2008년 7월 8일 화요일

Greenhouse Gas Emissions - Brookings Institution

Greenhouse Gas Emissions - Brookings Institution:

"Greenhouse Gas Emissions, by Jeffrey A. Frankel , June 1999

Many difficulties plague the effort to implement the Kyoto Protocol negotiated in November 1997, and the other steps necessary to reduce global emissions of greenhouse gases in an effort to check global climate change. Probably the most difficult chasm that needs to be bridged is between the United States and developing countries regarding the necessity of participation by the latter in any worldwide global climate change plan.

The Viewpoint from the North

... Developing country participation is crucial because it would permit relatively low-cost reductions in emissions in place of high-cost reductions in the industrialized countries. Cuts in greenhouse gas emissions in developing countries have the same global environmental benefit as reductions in industrialized countries, even though the reductions in developing countries are often much less costly. It thus makes sense to incorporate emissions reductions in developing countries into the international system. ...

A Fair Allocation

...
Statistical analysis can make more precise the pattern of progressivity inherent in the targets already agreed upon for industrialized countries. Statistically, the existing Kyoto targets show this pattern of progressivity: each 1% increase in per capita income implies a 0.1% greater sacrifice, expressed as greater emissions reductions from BAU. In absolute terms, an increase in income is associated with an increase in the level of the emission target. But an increase in income is also known to imply an increase in the level expected if countries continue with business as usual, because emissions respond directly to economic output. When we ask richer countries to make greater sacrifices, we are suggesting that the increase in the assigned target should be less than the increase in BAU. By analogy, when an individual's pre-tax income increases, his after-tax income and the taxes he pays both go up.
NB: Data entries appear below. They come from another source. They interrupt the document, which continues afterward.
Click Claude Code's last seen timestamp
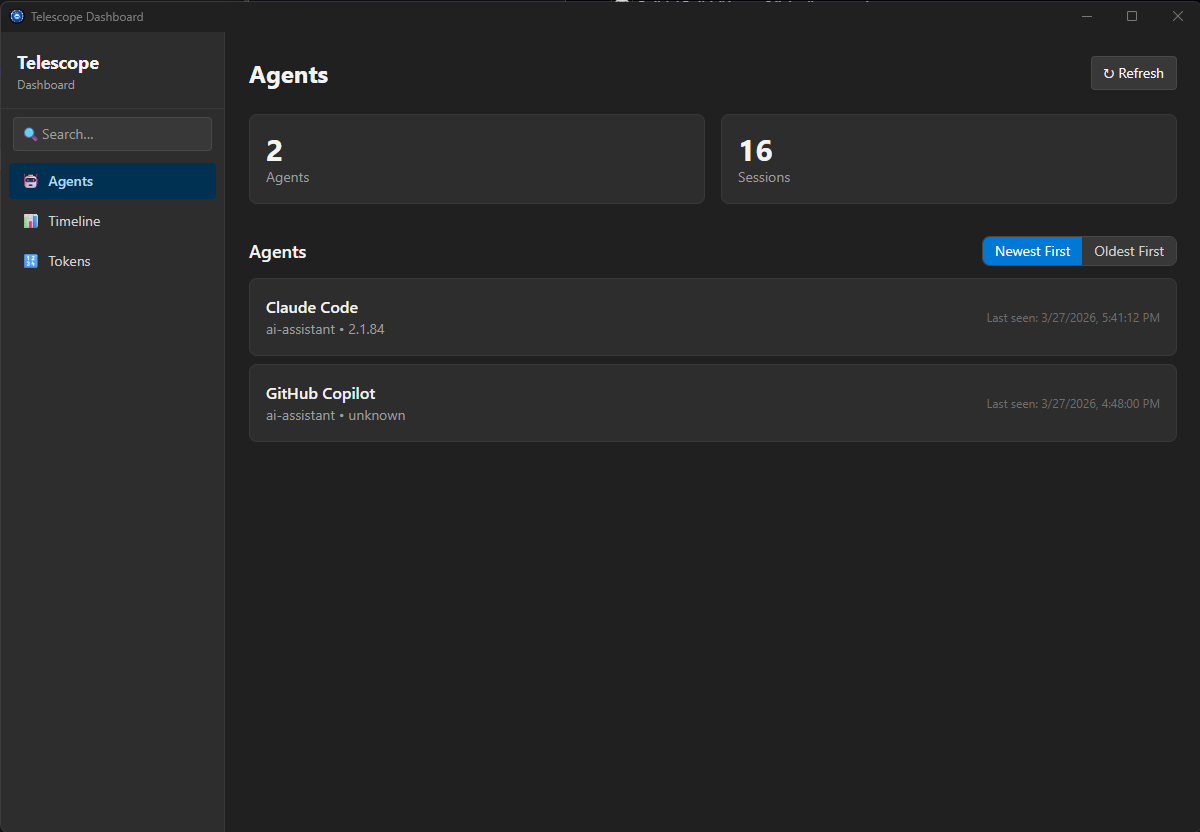This screenshot has height=832, width=1200. (x=1073, y=317)
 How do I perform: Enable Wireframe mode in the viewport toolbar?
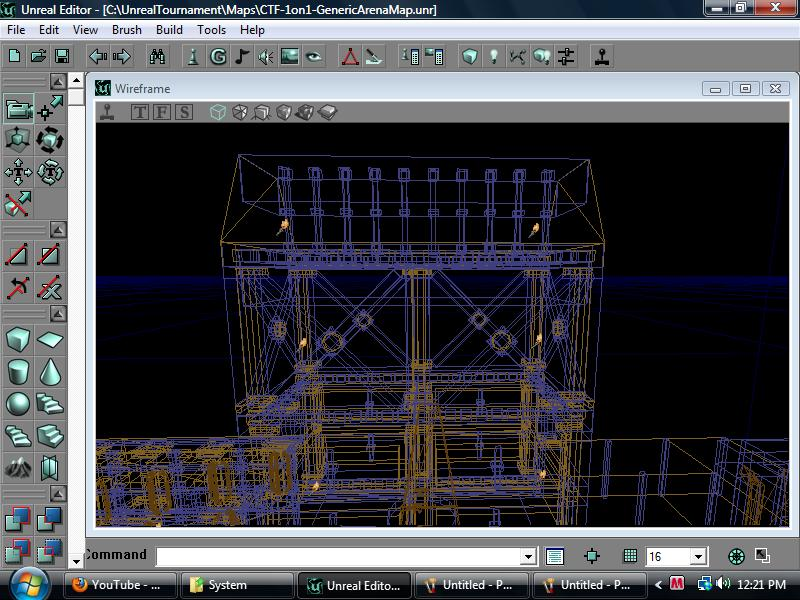pyautogui.click(x=217, y=112)
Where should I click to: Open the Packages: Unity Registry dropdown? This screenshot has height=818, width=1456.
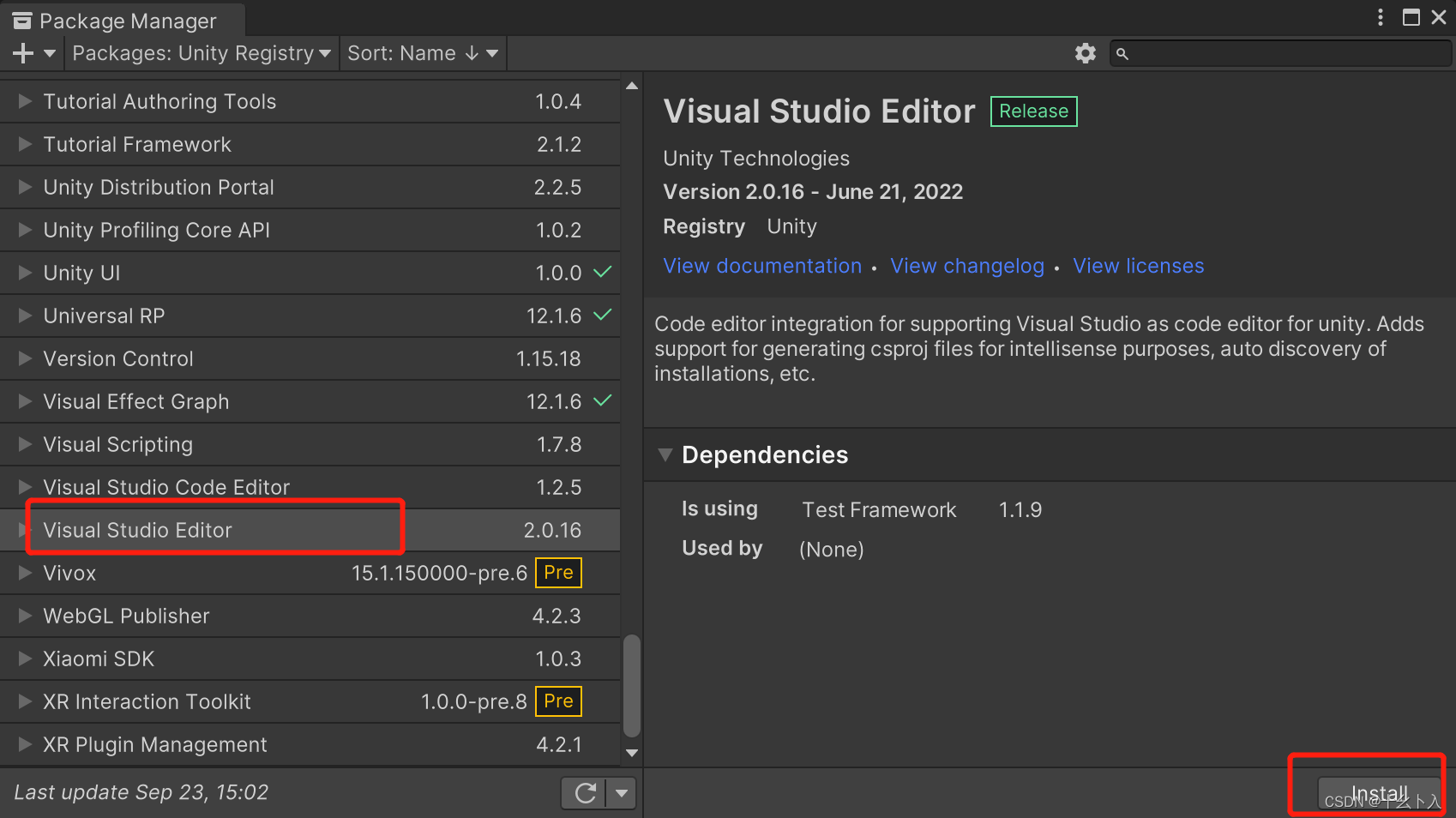(201, 52)
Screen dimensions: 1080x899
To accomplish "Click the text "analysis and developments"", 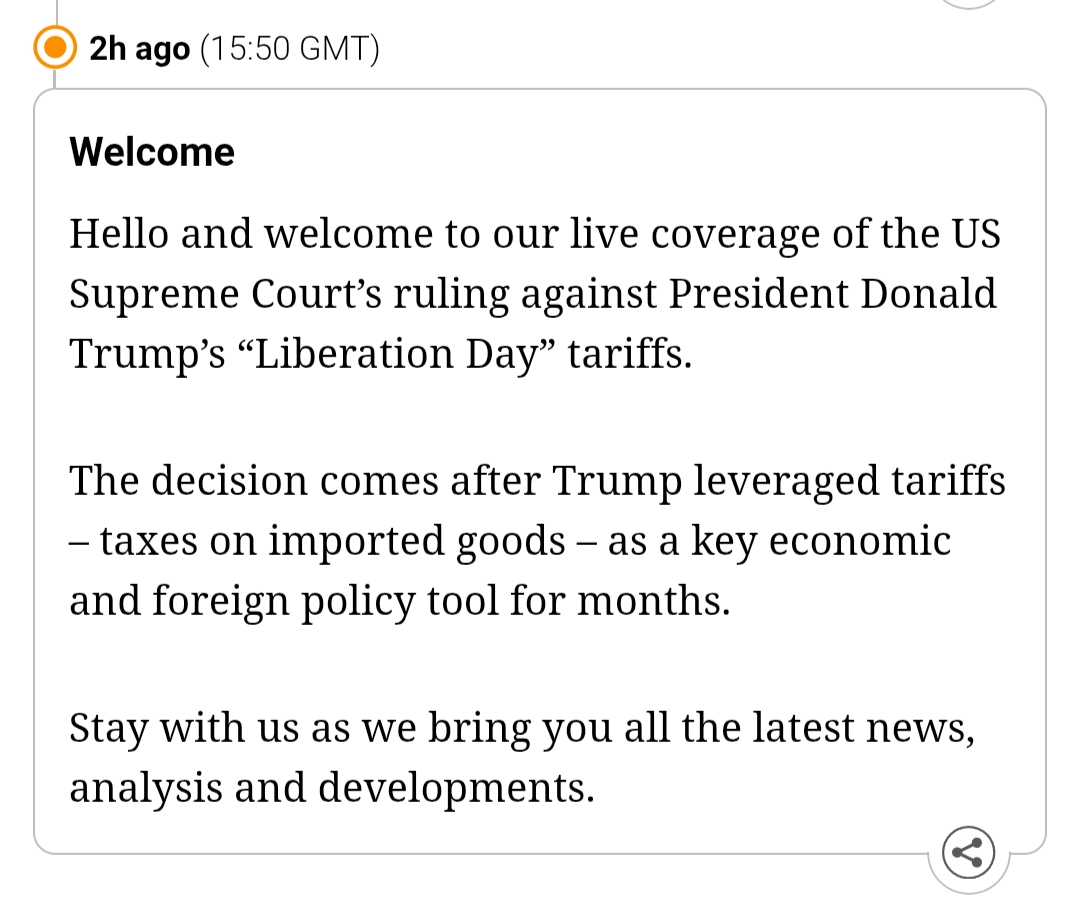I will point(331,787).
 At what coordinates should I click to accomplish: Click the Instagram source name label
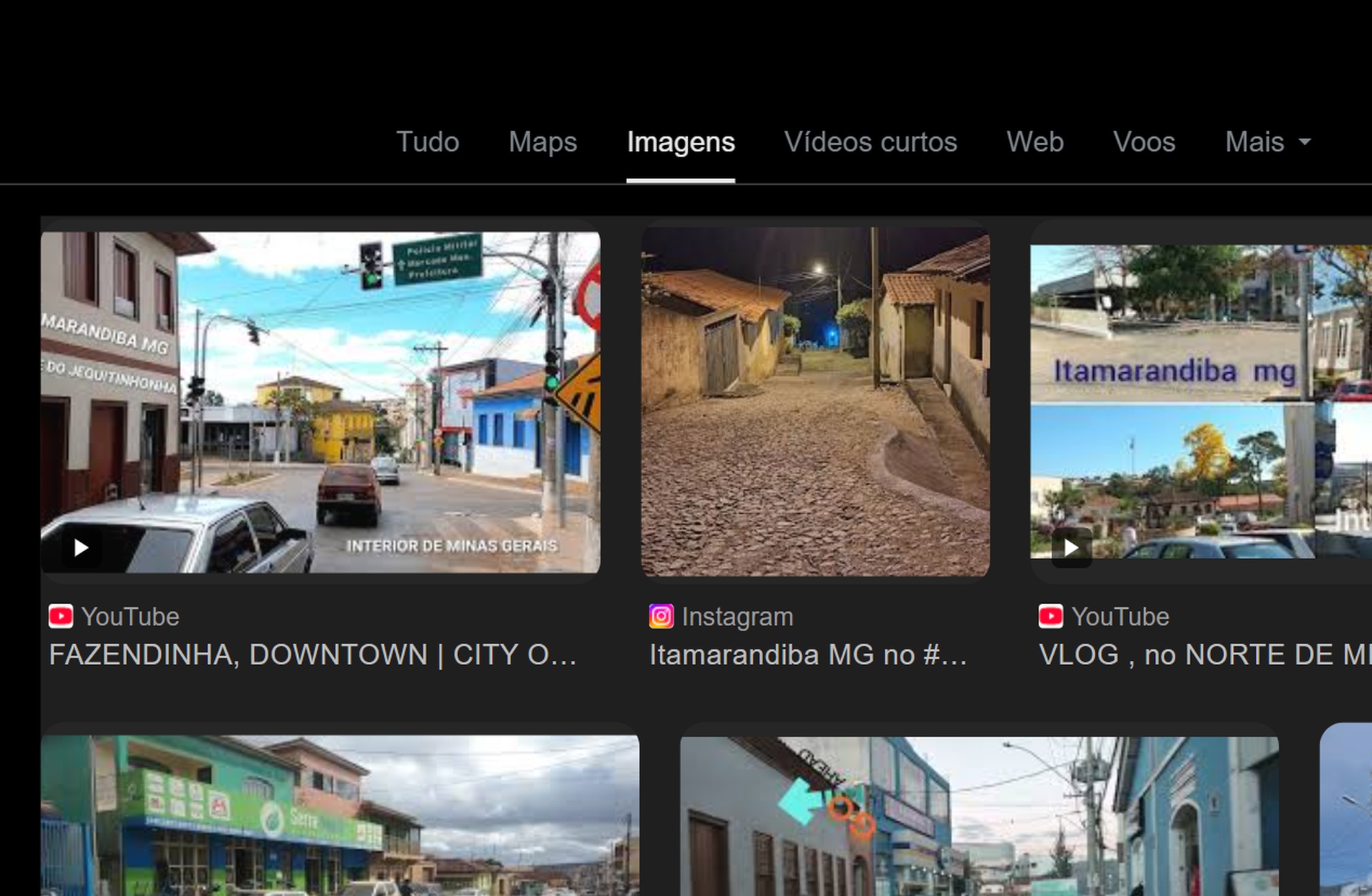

The statistical approach certainly has limitations, and the results reported here are very preliminary. They are sensitive to decisions about the data used. Per capita income data can change depending on the year and exchange rate used to compare countries. Estimates of BAU emissions can vary too. But given that the question of any allocation of emissions targets seems inherently arbitrary, these results suggest a sensible approach. The proposal incorporates the principle of progressivity while avoiding impractical proposals by some developing country representatives that rich countries redistribute some of their wealth to poor ones.